#### [TASKS TO COMPLETE]
[a] According to the editorial on sexual violence at Mills, on what date was the student-led protest held?
[b] Please translate the sentence "At Mills, this is particularly important." from the editorial on sexual violence at Mills into Spanish.

Sexual violence is a topic that we’ve become sadly all too familiar with. On the national stage alone, it’s enough to make one’s head spin. In the world of higher education, it feels like an omnipresent force lurking in the back of the mind of every student who doesn’t identify as a cisgender man. Although many students come to Mills in hopes of avoiding sexual violence, recent events and dialogue have demonstrated that our school is not immune to the issue.
The overall student psyche, already shaken by a March 28 email informing the student body of an alleged sexual assault on campus three days prior, has continued to be rocked by intense discussion and consideration of sexual violence. On April 5, a student-led protest intended to draw awareness to previous handling of sexual assault cases made its way onto our radar in the form of a Google document listing problems to be addressed and goals of the April 5 demonstration. Public forums addressing the issue were held throughout the week, and it has continued to weigh heavy on students’ minds.
The silver lining is the fact that this is a topic frequently swept under the rug, particularly at college campuses, which is now being brought to the forefront of discussion. However, organizational issues and miscommunication plagued the organization of the protest, leading to some students feeling shut down and most to feel a sense of widespread confusion about the issues at hand.
Sexual assault awareness is something close to the heart of the progressive sensibilities of Mills students. It’s painful to think of our fellow students being hurt and their voices dismissed, and it’s important to use all avenues available to prevent and address issues of sexual violence. At Mills, this is particularly important. Students are attracted to our campus due in large part to hopes of finding a safe haven from the toxic gender issues plaguing mainstream society.
However, organizing a protest and taking a public stance, particularly with an issue this sensitive, requires care and consideration, inclusion and intersectionality. Students are right to speak out against injustice they perceive on campus, but the overall feeling of confusion in light of the protest, conflated with pain and anxiety about the possibility of sexual assault on campus, has been hard to digest and distracting to say the least.
Hopefully this isn’t a detriment to the discussion and the larger issues at hand. Mills has a responsibility to address issues disproportionately affecting women and people outside the gender binary, and we have passionate, dedicated students seeking to address these issues in the world at large. In a country rife with issues related to sexual violence, it’s becoming more and more necessary to develop strong advocates and a model for how other institutions should behave.

#### [RECORDS]
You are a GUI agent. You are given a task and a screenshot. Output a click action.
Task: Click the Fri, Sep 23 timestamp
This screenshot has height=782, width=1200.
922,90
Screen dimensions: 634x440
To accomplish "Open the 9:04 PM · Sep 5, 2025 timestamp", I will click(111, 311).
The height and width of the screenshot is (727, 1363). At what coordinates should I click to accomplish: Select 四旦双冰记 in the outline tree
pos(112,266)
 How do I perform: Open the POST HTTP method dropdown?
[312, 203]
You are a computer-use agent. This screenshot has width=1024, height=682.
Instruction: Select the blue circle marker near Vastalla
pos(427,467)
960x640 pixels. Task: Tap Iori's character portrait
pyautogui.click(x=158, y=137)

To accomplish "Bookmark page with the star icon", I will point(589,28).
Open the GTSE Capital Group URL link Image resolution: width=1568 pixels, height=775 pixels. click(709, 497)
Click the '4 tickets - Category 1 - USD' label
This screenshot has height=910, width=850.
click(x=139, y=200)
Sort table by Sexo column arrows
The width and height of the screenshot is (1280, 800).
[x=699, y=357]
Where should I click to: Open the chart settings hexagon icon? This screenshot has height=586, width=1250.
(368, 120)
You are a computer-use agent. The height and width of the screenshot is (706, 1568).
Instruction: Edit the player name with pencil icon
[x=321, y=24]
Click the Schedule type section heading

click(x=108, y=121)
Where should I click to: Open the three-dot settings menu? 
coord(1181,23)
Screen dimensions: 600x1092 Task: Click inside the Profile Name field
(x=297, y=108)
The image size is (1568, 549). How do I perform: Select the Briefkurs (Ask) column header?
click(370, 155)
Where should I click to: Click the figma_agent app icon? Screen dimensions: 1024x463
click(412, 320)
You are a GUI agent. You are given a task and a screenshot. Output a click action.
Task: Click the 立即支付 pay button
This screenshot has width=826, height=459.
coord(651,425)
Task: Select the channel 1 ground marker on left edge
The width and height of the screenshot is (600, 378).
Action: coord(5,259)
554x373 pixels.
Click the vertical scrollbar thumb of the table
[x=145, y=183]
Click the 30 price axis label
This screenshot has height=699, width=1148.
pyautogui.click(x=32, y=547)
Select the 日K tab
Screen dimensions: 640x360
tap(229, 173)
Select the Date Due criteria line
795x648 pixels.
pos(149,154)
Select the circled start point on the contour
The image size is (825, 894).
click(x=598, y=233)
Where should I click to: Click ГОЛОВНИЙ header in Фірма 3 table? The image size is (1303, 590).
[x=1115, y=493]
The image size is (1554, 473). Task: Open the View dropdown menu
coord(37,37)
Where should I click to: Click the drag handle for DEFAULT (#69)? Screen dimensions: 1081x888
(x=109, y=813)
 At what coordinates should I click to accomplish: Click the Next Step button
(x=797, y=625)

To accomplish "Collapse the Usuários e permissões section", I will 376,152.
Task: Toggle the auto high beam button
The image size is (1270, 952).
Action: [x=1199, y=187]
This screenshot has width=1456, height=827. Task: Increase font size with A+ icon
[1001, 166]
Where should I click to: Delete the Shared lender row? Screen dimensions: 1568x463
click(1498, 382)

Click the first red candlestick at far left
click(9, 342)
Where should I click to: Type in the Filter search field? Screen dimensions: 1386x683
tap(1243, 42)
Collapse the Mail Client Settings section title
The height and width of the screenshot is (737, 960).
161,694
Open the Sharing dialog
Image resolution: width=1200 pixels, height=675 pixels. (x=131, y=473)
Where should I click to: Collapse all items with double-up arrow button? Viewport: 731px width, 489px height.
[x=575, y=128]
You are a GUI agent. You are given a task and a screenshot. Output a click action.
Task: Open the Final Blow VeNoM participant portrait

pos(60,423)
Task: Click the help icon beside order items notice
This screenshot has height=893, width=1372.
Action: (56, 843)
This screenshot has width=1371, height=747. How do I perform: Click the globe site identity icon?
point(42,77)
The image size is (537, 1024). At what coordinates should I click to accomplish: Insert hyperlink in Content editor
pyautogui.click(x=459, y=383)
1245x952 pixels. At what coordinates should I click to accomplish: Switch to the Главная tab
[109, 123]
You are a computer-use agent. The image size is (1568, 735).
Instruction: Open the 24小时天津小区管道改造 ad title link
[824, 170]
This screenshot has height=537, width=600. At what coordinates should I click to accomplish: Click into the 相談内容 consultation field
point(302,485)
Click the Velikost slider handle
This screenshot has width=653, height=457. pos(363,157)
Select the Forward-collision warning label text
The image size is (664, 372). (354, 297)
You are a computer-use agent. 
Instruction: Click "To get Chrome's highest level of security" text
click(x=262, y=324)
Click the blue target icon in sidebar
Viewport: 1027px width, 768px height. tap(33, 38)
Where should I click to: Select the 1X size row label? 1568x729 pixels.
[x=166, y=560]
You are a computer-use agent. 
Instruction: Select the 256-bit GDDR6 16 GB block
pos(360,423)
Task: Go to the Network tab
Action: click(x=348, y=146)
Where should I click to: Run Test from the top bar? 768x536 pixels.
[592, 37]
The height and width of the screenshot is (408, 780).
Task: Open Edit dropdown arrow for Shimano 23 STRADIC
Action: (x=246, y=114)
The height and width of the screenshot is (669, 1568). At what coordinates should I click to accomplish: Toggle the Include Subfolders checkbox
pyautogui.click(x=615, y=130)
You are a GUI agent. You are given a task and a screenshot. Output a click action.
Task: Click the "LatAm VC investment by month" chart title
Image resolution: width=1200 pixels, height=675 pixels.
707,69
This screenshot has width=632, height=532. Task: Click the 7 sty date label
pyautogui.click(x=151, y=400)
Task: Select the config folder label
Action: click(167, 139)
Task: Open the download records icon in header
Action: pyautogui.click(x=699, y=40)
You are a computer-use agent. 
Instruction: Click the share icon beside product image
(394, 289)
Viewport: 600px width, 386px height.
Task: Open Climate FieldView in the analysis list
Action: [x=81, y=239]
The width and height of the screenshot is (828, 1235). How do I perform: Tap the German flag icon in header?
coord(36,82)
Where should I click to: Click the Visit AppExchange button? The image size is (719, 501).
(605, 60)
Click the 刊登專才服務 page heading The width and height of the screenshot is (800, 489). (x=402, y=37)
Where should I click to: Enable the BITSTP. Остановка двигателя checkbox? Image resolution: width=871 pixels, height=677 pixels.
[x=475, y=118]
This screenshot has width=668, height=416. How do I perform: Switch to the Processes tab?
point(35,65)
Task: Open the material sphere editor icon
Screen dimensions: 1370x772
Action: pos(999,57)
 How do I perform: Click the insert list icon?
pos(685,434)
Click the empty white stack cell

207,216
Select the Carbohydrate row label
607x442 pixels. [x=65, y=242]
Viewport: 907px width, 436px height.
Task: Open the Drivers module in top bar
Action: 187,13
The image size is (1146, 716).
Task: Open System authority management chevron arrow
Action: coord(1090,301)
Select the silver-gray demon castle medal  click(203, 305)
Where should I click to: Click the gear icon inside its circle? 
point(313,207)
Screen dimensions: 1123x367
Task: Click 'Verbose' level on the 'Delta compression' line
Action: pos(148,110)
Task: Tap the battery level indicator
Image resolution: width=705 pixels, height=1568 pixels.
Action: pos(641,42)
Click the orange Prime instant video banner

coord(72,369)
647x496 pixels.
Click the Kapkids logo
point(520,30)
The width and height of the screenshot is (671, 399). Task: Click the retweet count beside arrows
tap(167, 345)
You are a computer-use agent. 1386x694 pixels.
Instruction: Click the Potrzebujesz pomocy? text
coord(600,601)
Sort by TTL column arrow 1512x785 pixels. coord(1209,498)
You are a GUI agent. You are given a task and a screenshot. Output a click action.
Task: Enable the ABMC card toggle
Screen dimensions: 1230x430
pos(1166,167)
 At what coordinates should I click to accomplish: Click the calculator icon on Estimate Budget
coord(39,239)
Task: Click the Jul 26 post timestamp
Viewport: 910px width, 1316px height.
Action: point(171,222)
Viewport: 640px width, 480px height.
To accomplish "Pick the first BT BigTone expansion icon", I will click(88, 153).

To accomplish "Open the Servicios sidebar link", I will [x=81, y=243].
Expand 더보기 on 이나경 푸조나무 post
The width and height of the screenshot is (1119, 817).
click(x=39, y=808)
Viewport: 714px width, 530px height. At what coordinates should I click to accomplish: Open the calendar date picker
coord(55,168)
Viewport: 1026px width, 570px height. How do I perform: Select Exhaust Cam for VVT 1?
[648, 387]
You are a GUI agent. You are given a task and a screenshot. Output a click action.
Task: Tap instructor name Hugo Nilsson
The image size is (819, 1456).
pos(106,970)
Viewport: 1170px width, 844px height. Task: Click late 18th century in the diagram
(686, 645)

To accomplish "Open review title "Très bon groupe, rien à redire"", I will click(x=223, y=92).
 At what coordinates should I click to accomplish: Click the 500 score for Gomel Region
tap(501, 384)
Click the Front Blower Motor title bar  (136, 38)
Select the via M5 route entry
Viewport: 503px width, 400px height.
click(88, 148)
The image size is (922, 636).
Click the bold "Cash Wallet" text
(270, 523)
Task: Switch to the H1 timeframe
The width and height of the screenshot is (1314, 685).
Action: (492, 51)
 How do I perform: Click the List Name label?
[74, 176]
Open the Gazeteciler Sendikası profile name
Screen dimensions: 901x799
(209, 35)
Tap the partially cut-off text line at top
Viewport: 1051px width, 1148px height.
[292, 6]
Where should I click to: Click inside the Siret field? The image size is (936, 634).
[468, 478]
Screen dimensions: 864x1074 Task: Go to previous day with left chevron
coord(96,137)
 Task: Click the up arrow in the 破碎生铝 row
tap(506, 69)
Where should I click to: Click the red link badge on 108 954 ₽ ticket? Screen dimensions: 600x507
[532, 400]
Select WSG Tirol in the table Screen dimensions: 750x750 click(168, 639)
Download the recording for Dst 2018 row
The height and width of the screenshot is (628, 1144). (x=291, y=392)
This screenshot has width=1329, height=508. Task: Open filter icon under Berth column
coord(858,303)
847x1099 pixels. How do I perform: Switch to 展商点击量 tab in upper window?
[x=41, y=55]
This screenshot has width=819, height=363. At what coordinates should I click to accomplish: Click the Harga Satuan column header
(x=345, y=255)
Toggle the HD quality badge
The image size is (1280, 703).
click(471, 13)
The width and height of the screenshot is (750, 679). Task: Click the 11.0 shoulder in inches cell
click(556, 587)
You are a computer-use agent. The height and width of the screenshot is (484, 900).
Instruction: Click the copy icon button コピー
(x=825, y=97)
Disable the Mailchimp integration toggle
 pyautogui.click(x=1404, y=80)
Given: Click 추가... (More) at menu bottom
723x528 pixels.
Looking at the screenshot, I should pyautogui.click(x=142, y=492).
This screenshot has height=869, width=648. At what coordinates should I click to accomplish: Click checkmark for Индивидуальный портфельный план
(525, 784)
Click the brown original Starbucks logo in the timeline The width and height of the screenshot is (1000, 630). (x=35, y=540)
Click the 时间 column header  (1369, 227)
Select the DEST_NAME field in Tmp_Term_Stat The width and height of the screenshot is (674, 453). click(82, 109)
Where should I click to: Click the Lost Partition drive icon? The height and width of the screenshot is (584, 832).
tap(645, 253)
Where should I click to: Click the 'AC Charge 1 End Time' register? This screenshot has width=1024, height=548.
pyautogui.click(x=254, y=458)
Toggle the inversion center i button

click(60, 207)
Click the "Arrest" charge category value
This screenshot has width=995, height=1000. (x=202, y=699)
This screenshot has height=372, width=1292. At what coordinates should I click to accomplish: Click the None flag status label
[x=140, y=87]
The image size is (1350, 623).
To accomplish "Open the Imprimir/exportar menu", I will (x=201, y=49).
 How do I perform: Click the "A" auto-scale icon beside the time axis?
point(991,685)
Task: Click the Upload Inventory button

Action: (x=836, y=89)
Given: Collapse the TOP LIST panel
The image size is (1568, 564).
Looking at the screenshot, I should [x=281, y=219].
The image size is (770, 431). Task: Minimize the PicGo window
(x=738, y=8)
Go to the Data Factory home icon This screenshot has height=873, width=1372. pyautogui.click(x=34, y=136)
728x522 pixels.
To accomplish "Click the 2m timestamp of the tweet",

#### [SOLVED PROBLEMS]
[a] April 5

[b] En Mills, esto es particularmente importante.